Jika pembaca merasa bingung dan tidak mengetahui tempat sesudah ayat yang telah dicapainya, maka bertanyalah kepada orang lain. Patutlah dia mengacu dengan apa yang diriwayatkan daripada Abdullah Abu Mas’ud, Ibrahium An-Nakha’I dan Basyir bin Abu Mas’ud ra. Mereka berkata, apabila seseorang dari kamu bertanya kepada saudaranya tentang suatu ayat, hendaklah dia membaca ayat yang sebelumnya, kemudian diam dan tidak mengatakan bagaimana bisa begini dan begini, hal itu akan mengelirukannya.
Mengutip Ayat untuk Berhujjah
Jika ingin berdalil dengan suatu ayat, maka dia bisa berkata, Qaalallahu Ta’ala kadza (Allah telah berfirman demikian) dan dia bisa berkata, Allaahu Ta’ala Yaquulu kadza (Allah berfirman demikian). Tidak ada makruhnya sesuatu pun dalam hal ini. Ini adalah pendapat yang shahih dan yang terpilih yang didukung bersama oleh ulama Salaf dan Khalaf.

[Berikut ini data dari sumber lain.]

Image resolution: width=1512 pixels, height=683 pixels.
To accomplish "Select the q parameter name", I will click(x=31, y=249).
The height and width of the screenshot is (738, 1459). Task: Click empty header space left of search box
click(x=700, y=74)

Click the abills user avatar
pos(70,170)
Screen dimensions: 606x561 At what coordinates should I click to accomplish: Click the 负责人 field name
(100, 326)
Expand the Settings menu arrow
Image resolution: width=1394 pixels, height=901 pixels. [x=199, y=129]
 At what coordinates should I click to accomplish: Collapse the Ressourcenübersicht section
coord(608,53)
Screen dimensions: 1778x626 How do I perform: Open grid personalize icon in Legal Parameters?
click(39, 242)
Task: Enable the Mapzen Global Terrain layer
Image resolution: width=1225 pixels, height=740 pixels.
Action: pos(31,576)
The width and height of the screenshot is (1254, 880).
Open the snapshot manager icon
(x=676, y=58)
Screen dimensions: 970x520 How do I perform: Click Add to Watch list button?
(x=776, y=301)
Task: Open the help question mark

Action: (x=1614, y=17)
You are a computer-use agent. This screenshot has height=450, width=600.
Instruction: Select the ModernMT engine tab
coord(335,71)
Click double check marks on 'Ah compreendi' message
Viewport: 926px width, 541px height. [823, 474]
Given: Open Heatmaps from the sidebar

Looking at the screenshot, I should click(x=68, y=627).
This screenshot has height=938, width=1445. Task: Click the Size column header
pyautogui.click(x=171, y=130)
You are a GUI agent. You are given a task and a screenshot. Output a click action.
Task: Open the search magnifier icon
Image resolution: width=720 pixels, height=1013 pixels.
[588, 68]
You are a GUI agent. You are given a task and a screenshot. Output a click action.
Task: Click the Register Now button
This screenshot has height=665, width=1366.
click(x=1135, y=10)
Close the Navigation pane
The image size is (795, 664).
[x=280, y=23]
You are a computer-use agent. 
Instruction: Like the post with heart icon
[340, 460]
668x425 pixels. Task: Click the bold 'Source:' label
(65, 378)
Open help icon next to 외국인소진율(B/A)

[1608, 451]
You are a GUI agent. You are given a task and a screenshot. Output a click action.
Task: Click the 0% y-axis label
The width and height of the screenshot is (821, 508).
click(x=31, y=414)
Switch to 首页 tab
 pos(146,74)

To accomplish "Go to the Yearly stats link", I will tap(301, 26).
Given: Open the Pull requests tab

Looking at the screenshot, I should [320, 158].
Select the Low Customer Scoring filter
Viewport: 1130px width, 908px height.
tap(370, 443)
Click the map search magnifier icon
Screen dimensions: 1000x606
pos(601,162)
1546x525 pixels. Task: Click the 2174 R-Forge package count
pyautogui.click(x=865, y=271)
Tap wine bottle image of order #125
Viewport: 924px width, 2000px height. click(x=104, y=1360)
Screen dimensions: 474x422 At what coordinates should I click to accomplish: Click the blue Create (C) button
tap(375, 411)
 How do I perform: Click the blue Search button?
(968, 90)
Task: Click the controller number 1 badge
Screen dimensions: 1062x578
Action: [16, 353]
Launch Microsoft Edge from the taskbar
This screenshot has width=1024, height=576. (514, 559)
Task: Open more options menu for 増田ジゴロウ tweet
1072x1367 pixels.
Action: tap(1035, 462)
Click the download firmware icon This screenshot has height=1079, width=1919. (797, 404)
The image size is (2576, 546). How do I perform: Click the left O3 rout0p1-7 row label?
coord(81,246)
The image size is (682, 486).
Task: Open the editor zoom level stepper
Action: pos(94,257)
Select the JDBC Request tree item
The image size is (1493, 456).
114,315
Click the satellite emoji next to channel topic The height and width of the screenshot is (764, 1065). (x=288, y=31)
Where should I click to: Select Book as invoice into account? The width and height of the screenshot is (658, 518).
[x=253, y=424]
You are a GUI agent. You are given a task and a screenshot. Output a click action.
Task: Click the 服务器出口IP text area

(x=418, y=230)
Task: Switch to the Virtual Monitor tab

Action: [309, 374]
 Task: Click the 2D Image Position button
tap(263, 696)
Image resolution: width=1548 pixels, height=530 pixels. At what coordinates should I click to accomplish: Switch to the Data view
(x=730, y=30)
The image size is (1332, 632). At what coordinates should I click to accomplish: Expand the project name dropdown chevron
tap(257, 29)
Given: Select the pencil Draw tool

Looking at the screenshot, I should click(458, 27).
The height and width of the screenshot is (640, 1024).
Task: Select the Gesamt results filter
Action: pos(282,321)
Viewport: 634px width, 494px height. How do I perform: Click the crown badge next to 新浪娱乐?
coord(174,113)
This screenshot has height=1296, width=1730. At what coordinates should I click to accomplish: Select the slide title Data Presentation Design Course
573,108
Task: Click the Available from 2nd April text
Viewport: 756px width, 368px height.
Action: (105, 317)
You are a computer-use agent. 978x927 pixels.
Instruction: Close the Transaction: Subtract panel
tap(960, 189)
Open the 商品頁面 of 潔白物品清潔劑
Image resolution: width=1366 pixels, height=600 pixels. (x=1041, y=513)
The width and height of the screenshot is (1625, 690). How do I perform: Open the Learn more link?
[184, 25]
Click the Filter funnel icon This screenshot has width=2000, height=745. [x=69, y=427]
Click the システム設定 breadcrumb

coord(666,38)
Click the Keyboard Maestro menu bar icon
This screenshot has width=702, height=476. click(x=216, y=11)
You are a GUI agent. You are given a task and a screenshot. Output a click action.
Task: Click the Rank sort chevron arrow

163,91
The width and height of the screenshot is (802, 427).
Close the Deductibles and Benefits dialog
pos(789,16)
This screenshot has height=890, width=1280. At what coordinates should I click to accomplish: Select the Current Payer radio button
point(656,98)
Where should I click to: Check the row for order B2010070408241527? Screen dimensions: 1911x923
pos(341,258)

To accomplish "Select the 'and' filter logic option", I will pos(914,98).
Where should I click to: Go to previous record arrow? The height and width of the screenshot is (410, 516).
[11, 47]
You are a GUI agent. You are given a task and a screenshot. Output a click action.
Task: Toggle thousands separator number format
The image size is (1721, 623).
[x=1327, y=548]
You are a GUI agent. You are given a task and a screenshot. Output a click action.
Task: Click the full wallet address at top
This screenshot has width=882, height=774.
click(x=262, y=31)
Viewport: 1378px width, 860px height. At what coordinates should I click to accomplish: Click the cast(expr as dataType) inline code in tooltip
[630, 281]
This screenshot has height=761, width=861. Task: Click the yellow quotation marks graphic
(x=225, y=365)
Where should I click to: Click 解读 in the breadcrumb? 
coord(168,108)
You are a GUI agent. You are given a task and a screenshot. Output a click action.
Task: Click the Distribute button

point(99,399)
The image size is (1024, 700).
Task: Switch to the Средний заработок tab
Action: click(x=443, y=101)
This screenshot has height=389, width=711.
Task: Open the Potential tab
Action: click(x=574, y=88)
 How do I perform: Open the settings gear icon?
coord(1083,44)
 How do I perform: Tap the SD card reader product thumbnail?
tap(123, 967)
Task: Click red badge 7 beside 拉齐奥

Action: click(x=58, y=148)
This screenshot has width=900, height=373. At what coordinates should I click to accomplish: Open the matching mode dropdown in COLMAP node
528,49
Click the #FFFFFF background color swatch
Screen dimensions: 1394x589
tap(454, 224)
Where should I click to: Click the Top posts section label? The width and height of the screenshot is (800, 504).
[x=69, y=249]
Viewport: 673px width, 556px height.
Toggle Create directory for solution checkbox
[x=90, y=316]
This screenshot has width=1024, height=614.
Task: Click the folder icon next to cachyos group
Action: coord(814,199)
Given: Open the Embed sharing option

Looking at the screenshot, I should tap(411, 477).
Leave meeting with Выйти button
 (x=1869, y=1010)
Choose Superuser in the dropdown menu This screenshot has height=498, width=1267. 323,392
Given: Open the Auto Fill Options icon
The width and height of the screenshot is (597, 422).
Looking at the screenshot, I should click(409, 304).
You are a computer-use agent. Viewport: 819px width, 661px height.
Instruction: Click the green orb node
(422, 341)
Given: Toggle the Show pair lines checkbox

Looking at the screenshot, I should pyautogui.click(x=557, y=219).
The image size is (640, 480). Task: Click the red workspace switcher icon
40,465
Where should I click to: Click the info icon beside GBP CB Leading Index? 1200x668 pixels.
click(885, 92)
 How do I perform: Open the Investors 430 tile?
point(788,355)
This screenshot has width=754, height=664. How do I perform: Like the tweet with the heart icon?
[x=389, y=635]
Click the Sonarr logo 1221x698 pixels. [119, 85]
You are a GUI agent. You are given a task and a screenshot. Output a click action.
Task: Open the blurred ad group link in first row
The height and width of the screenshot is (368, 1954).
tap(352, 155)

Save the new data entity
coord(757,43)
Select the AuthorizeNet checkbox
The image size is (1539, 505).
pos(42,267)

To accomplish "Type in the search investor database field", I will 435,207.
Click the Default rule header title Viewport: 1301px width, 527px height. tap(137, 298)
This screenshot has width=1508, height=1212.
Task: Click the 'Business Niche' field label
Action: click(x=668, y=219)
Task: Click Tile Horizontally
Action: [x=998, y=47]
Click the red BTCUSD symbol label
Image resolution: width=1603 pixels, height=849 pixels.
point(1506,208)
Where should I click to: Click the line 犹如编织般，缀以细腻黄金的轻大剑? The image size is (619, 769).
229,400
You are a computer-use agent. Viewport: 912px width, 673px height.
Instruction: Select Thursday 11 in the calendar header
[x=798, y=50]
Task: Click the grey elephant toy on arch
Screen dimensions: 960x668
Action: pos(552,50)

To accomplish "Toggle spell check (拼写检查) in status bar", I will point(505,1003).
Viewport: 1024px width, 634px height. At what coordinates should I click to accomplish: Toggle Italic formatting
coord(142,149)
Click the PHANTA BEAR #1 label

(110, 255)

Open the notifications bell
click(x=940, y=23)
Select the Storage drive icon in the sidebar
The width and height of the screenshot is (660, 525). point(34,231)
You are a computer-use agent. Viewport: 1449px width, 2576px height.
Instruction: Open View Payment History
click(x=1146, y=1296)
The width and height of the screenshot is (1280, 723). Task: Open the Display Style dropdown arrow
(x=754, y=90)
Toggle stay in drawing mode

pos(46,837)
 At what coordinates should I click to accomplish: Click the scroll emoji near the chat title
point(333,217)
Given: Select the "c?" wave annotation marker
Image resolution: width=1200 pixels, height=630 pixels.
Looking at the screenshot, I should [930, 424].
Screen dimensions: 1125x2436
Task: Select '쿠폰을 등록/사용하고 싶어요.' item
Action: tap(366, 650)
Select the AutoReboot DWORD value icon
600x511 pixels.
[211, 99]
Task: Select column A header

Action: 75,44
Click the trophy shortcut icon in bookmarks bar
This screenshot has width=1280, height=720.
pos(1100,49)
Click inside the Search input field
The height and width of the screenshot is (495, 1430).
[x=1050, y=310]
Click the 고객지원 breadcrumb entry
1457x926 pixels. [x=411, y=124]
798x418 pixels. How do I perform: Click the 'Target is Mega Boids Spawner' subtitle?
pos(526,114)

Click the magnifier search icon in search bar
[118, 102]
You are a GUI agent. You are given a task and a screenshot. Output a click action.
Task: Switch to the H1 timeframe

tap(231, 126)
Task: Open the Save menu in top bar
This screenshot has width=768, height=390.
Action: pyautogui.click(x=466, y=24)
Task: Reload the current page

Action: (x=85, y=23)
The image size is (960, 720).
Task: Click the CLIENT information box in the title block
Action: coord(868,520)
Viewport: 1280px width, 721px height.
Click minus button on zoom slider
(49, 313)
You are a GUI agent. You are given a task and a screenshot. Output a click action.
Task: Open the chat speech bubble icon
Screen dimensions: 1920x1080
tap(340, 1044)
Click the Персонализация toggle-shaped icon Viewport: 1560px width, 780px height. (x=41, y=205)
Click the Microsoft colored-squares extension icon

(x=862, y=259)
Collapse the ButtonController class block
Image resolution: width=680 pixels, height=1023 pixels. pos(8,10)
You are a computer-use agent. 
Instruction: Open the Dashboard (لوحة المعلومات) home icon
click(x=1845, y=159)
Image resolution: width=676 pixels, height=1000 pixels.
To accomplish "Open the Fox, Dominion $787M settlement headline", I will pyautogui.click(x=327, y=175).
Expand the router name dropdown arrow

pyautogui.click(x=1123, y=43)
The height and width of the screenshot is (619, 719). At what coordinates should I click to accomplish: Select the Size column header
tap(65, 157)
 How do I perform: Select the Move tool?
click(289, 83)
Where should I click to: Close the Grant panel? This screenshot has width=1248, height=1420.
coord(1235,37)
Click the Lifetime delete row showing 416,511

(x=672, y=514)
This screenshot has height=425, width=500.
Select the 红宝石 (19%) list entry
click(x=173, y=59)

Diriwayatkan oleh Ibnu Abi Dawud dari Mutharif bin Abdullah Ibn Asy Syakhiir seorang tabi’in yang masyhur, katanya: Janganlah kamu katakan, Innallaaha Ta’ala Yaquulu, tetapi katakanlah, Innallah Subhanahu wa Ta’alaa Ta’ala qaala. Apa yang diingkari oleh Mutharif rahimahullah ini bertentangan dengan apa yang disebut di dalam Al Qur’an dan As-Sunnah dan dilakukan oleh para sahabat serta para ulama setelah mereka-mudah-mudahan Allah Subhanahu wa Ta’ala meridhaoi mereka.
Allah berfirman: “Dan Allah mengatakan yang sebenarnya dan Dia menunjukkan jalan (yang benar).” (QS Al Ahzab 33:4)
Diriwayatkan dalam Shahih Muslim dari Abu Dzarr Radhiyallahu ‘Anh katanya:
Rasulullah Shallallahu ‘Alaihi wa Sallam bersabda, Allah berfirman: “Barangsiapa berbuat baik, maka dia mendapat ganjaran sepuluh kali lipat.” (QS Al An’am 6:60)
Diriwayatkan dalam Shahih Muslim dalam bagian Tafsir; “Lan Tanaalul birra hattaa tunfiquu mimmaa tuhibbuun.”
Abu Talhah berkata: “Ya Rasulullah, sesungguhnya Allah berfirman: “Kamu sekali-kali tidak sampai kepada kebaikan (yangsempurna), sebelum kamu menafkahkan sebagian harta yang kamu cintai.” (QS Ali-Imran 3:92)
Ini adalah pendapat Abu Thalhah di hadapan Nabi Shallallahu ‘Alaihi wa Sallam.
Diriwayatkan dalam hadits shahih dari Masruq rahimahullah, katanya: Aku berkata kepada Aisyah Radhiyallahu ‘Anh, bukankah Allah berfirman: “Dan sesungguhnya Muhammad itu melihat Tuhan di ufuk yang terang.” (QS At-Takwir 81:23)
Maka Aisyah menjawab, tidaklah engkau mendengar bahwa Allah berfirman: “Dia tidak dapat dicapai oleh penglihatan mata, sedang Dia dapat melihat segala penglihatan itu.” (QS Al An’am 6:130)
Atau tidakkah engkau mendengar bahwa Allah berfirman: “Dan tidak ada bagi seorang manusia pun bahwa Allah berbicara dengan dia, kecuali dengan perantaraan wahyu atau di belakang tabir.” (QS Asy-Syuura 26:51)
Kemudian Aisyah berkata dan Allah berfirman: “Hai Rasul, sampaikanlah apa yang diturunkan kepadamu dari Tuhanmu.” (QS Al Maidah 5:67)
Kemudian Aisyah berkata dan Allah berfirman: “Katakanlah! Tidak ada seorang pun di langit dan dibumi yang mengetahui perkara yang ghaib, kecuali Allah.” (QS An-Naml 27:65)
Pendapat ini lebih banyak ditemukan dalam pandangan ulama Salaf dan Kalaf. Wallahua’lam.